Data for this exercise section start

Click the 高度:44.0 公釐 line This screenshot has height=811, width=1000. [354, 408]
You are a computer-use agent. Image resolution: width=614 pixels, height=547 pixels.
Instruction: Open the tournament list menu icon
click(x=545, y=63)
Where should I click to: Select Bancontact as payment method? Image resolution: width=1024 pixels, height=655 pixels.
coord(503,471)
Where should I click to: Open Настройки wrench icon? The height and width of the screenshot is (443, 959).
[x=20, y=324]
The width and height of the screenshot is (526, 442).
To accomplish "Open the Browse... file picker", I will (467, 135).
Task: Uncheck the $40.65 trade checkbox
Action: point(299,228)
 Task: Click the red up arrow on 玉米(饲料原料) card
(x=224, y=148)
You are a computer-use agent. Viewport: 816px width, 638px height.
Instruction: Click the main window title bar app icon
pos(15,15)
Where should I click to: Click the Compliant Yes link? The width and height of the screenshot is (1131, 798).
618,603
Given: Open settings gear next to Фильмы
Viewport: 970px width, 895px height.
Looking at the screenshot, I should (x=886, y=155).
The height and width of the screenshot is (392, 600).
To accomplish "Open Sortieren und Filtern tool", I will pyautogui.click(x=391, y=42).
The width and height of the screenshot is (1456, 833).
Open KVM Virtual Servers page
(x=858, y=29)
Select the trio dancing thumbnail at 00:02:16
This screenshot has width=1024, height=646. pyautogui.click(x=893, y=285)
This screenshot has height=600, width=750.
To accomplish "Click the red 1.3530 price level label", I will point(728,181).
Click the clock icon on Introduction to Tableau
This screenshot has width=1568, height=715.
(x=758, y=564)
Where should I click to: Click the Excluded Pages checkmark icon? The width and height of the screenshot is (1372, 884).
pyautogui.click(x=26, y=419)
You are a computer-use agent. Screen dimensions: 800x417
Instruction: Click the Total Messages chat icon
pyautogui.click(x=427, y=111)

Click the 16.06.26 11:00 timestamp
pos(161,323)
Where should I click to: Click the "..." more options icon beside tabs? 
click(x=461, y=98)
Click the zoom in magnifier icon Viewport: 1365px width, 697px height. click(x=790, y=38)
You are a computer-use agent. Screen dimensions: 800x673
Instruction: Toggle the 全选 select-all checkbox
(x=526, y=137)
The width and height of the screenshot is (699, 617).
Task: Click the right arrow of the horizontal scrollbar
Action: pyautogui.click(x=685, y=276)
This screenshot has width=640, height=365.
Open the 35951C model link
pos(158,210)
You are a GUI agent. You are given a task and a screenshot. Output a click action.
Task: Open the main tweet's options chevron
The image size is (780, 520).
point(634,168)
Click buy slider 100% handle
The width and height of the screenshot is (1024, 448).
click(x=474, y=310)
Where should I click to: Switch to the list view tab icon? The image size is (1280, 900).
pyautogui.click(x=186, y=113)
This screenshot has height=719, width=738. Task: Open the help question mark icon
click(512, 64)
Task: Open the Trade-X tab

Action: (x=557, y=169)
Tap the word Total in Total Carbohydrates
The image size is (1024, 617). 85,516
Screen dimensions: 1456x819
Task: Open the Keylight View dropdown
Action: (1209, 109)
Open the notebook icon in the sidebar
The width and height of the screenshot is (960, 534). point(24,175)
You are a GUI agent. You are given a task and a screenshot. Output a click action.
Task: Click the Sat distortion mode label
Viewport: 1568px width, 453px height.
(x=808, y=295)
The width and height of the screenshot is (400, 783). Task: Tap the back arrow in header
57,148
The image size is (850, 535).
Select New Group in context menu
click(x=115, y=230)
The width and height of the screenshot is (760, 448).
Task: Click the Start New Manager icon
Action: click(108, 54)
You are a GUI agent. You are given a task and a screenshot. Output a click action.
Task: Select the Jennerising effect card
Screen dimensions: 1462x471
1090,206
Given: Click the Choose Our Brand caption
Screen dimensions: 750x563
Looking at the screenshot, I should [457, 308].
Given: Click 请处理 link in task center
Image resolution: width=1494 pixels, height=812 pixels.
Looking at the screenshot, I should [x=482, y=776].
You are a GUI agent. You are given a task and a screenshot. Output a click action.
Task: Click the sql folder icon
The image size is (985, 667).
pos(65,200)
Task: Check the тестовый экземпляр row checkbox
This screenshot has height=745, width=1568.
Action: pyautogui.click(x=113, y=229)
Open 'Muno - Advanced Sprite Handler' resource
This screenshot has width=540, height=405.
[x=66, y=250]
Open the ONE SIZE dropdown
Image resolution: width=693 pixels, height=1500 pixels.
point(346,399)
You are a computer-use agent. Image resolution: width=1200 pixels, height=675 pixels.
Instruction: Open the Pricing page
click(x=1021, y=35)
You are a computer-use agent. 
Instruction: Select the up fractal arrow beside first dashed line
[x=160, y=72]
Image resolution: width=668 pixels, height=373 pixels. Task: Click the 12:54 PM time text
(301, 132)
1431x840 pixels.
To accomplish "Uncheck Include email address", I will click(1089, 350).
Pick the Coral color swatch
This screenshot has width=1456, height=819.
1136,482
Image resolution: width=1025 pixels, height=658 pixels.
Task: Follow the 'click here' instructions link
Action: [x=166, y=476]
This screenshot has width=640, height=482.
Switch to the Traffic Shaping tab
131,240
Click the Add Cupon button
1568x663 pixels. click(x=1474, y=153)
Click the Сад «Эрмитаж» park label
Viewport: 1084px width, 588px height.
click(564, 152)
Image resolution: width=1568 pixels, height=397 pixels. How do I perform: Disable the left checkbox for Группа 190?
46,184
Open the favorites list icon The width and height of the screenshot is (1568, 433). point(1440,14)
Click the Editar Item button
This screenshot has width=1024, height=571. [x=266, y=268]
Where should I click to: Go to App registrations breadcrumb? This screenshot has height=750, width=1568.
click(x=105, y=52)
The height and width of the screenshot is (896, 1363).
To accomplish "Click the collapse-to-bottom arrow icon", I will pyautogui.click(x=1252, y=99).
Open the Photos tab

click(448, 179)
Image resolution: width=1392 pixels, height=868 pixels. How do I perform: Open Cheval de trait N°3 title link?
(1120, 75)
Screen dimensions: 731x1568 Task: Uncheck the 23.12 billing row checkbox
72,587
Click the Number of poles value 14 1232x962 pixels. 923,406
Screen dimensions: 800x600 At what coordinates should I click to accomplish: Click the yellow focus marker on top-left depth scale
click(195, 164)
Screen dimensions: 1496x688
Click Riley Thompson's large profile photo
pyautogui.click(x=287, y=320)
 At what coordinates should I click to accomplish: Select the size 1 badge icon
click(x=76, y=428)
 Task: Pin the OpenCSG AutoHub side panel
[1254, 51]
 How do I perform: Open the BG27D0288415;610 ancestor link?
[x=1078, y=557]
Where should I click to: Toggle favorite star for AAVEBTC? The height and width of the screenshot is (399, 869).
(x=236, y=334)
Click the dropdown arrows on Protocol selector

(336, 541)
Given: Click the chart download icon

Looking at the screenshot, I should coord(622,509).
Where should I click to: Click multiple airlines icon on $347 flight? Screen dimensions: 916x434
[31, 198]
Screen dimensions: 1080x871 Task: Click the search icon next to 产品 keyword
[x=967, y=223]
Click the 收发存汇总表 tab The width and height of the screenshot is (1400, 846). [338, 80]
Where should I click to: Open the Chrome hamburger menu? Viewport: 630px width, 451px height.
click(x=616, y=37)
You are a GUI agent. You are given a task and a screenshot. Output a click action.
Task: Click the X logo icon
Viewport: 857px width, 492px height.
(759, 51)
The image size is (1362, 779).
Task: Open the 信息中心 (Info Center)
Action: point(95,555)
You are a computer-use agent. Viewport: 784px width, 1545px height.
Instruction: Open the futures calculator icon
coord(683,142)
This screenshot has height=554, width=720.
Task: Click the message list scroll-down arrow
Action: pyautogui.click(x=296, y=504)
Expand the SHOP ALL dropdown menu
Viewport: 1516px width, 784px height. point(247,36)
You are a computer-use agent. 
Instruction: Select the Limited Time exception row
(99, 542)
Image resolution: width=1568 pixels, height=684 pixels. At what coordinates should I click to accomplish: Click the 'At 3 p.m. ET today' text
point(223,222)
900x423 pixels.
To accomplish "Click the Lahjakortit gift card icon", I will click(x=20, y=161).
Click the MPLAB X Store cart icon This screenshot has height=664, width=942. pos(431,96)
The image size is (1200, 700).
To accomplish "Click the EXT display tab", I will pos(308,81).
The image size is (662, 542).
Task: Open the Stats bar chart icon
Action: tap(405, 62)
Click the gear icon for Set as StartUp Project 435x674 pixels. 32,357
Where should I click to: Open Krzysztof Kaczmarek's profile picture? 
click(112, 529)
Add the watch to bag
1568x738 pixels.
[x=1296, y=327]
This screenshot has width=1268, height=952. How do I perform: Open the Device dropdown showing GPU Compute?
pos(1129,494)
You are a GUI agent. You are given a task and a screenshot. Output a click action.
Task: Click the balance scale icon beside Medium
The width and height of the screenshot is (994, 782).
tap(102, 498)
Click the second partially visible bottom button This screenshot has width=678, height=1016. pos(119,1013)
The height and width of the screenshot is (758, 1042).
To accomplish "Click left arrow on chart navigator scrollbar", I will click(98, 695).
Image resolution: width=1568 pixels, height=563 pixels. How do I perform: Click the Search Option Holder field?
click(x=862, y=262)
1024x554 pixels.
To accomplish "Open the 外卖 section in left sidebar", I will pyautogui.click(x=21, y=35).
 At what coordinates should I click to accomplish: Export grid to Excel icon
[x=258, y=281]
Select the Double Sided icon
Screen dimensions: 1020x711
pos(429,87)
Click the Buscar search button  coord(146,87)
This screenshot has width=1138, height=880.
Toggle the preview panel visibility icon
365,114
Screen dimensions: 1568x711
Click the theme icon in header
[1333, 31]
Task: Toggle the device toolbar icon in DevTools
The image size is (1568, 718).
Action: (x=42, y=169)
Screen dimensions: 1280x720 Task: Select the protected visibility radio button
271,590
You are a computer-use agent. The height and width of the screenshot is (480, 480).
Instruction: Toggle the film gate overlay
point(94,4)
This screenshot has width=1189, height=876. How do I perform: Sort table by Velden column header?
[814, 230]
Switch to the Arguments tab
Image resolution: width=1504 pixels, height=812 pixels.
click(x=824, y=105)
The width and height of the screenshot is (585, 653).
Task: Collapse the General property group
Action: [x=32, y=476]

Data for this exercise section end

__Work to be completed__
Work out how many lines of the entries include the word "gear", and respond with that number and nothing more.

__Solution for this task__
2